When measuring the effectiveness of a promotion, the focus should always be on the incremental order activity that is generated by the promotion, according to Jim Wheaton, a principle with Chapel Hill, NC-based database solutions firm Wheaton Group. The overall order activity during the promotion’s “response window,” he says, is irrelevant.
Let’s assume that a catalog mailing is followed two and a half weeks later by a remail of the same catalog with a cover change. What you want to determine is how many of the orders that were received after the second catalog’s in-home date were the result of the second catalog. How many would have occurred even if the second catalog had never been mailed? And for those catalogers with an e-commerce site, how many orders would have come in if neither the first nor the second catalog had been sent?

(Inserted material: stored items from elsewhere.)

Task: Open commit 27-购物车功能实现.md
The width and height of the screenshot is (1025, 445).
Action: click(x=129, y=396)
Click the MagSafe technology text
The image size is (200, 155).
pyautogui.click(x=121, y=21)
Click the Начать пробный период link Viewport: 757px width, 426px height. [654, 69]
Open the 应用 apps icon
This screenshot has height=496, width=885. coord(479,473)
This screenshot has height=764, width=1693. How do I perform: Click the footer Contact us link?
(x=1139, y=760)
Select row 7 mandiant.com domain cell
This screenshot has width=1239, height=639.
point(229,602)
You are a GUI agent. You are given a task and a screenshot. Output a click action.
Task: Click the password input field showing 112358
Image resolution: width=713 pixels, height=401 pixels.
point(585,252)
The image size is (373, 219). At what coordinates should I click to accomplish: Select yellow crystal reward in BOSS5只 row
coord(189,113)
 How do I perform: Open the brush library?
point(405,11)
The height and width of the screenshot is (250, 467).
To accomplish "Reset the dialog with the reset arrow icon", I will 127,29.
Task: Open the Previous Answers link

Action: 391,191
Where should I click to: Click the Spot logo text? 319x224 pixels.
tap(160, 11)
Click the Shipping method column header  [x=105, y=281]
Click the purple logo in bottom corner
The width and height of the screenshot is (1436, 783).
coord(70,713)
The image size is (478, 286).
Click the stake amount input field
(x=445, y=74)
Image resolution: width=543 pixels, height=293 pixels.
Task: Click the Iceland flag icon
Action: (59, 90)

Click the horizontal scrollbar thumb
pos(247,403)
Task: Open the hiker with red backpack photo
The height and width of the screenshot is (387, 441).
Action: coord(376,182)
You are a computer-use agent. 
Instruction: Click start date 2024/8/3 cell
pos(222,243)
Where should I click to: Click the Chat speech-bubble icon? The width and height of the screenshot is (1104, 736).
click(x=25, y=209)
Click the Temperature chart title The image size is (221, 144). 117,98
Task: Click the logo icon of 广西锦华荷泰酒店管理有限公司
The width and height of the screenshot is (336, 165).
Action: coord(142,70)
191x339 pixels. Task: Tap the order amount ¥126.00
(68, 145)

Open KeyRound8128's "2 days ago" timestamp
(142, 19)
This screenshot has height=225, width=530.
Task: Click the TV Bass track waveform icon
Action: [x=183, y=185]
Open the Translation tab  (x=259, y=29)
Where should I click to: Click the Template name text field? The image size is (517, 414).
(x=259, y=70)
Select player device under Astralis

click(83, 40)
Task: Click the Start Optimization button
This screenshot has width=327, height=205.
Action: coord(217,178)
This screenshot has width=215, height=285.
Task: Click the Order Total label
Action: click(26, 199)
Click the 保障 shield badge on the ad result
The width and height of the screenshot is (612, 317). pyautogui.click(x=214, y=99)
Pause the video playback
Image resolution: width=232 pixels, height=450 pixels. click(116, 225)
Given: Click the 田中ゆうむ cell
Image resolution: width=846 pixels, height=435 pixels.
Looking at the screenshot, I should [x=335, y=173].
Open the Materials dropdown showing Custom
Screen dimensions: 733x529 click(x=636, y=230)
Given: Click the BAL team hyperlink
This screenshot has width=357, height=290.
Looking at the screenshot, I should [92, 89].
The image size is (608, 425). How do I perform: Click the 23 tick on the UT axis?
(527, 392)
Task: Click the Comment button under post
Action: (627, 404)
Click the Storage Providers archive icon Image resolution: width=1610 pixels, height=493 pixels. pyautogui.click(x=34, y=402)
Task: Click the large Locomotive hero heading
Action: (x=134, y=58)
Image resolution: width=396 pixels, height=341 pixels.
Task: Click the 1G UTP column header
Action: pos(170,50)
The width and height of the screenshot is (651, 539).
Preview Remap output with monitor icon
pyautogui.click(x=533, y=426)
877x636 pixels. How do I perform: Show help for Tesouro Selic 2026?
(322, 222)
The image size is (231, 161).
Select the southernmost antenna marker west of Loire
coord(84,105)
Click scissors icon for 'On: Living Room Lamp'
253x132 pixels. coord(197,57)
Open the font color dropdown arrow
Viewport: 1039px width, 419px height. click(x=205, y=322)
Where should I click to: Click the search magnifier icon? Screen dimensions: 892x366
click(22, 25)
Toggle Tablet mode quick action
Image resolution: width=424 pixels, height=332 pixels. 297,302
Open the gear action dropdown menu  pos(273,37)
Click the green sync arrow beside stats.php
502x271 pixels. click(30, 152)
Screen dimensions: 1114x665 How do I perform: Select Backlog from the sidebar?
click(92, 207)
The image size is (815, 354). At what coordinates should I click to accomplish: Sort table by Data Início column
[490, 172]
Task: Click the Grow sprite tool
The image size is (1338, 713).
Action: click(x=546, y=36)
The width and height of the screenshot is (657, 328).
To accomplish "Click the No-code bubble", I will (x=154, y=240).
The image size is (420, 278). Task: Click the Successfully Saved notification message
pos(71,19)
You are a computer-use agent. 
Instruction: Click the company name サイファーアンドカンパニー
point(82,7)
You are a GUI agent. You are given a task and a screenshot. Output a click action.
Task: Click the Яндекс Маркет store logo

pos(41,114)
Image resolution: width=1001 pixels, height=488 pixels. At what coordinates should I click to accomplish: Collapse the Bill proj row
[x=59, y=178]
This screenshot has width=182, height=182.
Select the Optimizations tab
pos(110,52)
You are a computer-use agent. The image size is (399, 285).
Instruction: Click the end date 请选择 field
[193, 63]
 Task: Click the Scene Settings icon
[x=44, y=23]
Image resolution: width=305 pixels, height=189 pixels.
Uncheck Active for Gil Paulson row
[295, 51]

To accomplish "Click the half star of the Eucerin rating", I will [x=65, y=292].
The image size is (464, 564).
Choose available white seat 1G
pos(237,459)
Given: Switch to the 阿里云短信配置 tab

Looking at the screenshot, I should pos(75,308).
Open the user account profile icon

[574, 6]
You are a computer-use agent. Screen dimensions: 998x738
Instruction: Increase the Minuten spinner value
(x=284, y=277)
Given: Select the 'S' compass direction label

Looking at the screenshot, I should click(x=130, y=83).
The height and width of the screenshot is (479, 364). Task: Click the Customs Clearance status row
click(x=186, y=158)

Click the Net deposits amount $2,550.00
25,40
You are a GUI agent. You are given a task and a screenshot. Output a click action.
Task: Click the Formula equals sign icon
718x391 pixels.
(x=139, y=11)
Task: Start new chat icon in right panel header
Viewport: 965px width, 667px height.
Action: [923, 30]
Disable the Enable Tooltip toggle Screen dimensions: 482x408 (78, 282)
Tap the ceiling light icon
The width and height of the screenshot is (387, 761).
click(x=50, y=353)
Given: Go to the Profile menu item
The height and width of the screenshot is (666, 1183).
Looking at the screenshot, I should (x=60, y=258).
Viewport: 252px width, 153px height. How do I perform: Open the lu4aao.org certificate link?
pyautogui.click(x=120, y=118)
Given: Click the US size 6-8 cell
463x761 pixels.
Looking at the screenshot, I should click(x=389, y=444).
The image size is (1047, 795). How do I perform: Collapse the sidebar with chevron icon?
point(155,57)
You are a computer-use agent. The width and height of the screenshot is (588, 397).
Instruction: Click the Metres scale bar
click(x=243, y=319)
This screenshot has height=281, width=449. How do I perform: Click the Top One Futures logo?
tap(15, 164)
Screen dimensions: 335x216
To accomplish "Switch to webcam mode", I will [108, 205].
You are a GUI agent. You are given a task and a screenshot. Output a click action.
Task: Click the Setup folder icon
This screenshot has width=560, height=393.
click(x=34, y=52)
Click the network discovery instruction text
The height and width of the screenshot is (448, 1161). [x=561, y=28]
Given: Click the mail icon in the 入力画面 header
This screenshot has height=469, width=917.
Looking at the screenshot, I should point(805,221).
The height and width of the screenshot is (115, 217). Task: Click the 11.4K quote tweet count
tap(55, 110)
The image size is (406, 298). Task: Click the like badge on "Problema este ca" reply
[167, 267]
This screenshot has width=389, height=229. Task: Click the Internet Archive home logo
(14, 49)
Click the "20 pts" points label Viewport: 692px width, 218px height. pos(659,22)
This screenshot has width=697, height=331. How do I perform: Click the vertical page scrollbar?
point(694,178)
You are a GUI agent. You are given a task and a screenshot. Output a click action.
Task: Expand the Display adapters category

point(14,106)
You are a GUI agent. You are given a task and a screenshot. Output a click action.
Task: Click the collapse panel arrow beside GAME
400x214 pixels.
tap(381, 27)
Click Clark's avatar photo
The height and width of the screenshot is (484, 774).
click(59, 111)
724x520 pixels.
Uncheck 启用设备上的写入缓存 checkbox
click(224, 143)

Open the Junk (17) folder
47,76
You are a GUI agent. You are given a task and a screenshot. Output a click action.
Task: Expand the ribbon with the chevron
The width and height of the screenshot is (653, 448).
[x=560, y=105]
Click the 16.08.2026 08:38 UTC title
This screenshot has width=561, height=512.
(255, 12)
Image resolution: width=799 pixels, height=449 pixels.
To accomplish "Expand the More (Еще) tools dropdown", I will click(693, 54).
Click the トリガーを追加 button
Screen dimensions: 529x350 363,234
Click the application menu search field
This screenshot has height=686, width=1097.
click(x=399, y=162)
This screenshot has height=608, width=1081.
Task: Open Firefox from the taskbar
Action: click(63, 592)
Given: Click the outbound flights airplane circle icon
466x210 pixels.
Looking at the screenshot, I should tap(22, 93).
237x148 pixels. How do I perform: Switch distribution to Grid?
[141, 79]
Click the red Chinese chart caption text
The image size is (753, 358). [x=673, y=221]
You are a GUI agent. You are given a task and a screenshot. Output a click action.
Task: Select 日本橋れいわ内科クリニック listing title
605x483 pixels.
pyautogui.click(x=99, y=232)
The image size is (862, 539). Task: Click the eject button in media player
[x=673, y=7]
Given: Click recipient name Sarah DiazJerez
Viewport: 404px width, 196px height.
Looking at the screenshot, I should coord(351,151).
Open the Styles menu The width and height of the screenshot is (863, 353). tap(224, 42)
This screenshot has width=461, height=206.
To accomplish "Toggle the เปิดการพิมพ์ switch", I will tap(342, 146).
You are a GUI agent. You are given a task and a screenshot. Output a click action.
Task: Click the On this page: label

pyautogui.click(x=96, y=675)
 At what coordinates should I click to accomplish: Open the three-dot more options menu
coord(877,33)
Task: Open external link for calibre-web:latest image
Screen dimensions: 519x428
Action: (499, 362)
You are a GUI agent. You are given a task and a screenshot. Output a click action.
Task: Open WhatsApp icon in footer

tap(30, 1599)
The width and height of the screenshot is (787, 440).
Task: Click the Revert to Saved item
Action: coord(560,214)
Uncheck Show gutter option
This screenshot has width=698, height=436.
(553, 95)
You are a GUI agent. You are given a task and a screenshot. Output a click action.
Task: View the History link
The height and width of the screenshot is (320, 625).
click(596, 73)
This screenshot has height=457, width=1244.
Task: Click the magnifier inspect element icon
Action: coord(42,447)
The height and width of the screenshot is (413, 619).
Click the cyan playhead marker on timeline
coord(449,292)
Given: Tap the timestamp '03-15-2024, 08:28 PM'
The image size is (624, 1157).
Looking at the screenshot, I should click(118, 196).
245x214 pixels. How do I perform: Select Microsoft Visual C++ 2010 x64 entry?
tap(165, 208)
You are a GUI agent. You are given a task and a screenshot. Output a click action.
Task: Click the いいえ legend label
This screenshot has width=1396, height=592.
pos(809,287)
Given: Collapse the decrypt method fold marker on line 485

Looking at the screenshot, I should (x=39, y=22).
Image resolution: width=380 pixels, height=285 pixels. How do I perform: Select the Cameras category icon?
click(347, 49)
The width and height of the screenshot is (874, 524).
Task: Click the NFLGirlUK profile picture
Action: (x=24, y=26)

“Catalogers implicitly acknowledge the existence of ‘baseline’ order activity when they say that a remail ‘cuts off the tail’ of an initial catalog’s promotional curve,” Wheaton says. “But without knowing the amount of baseline order activity, you cannot determine the amount of incremental purchases generated by a second catalog, or for that matter, by the first catalog compared with self-generated e-commerce activity. Without this understanding, it is impossible to measure the effectiveness of a promotion.”
To accurately measure incremental performance in today’s multichannel world of overlapping promotions, Wheaton advises using a “longitudinal analytical framework.”
The first element of such as framework, he says, “is a robust repository of complete customer history.” This should include:
Unabridged, atomic-level order and item “demand” transactions and, when appropriate, postdemand transactions such as returns, exchanges, and allowances.
All promotional contacts, including mail, e-mail, and phone.
Scrupulously deduped individual-level data that are properly linked to the household level, in the case of consumer data. For b-to-b, that translated to individual-level data properly linked to the site level, and site-level data to the company level.
The ability to easily re-create past point-in-time customer views, model scores/segment definitions and business rules, and “time-0 snapshots” for predictive modeling and cohort analysis.
“This can be defined as a ‘marketing database,’” Wheaton says. “However, it is much more than what most catalogers refer to as their marketing database.”
The second component is “the implementation and subsequent analysis of continual waves of longitudinal test treatments, in order to fully understand the complex interactions of channels and promotions,” Wheaton says. “All ongoing analysis takes place within the robust repository of complete customer history.”
With such an approach, he admits, “the devil is in the details, and the analytical challenges are daunting. However, the payoff is that true insight can be gained into the behavior of customers and prospects. And the holy grail of contact optimization is achievable.”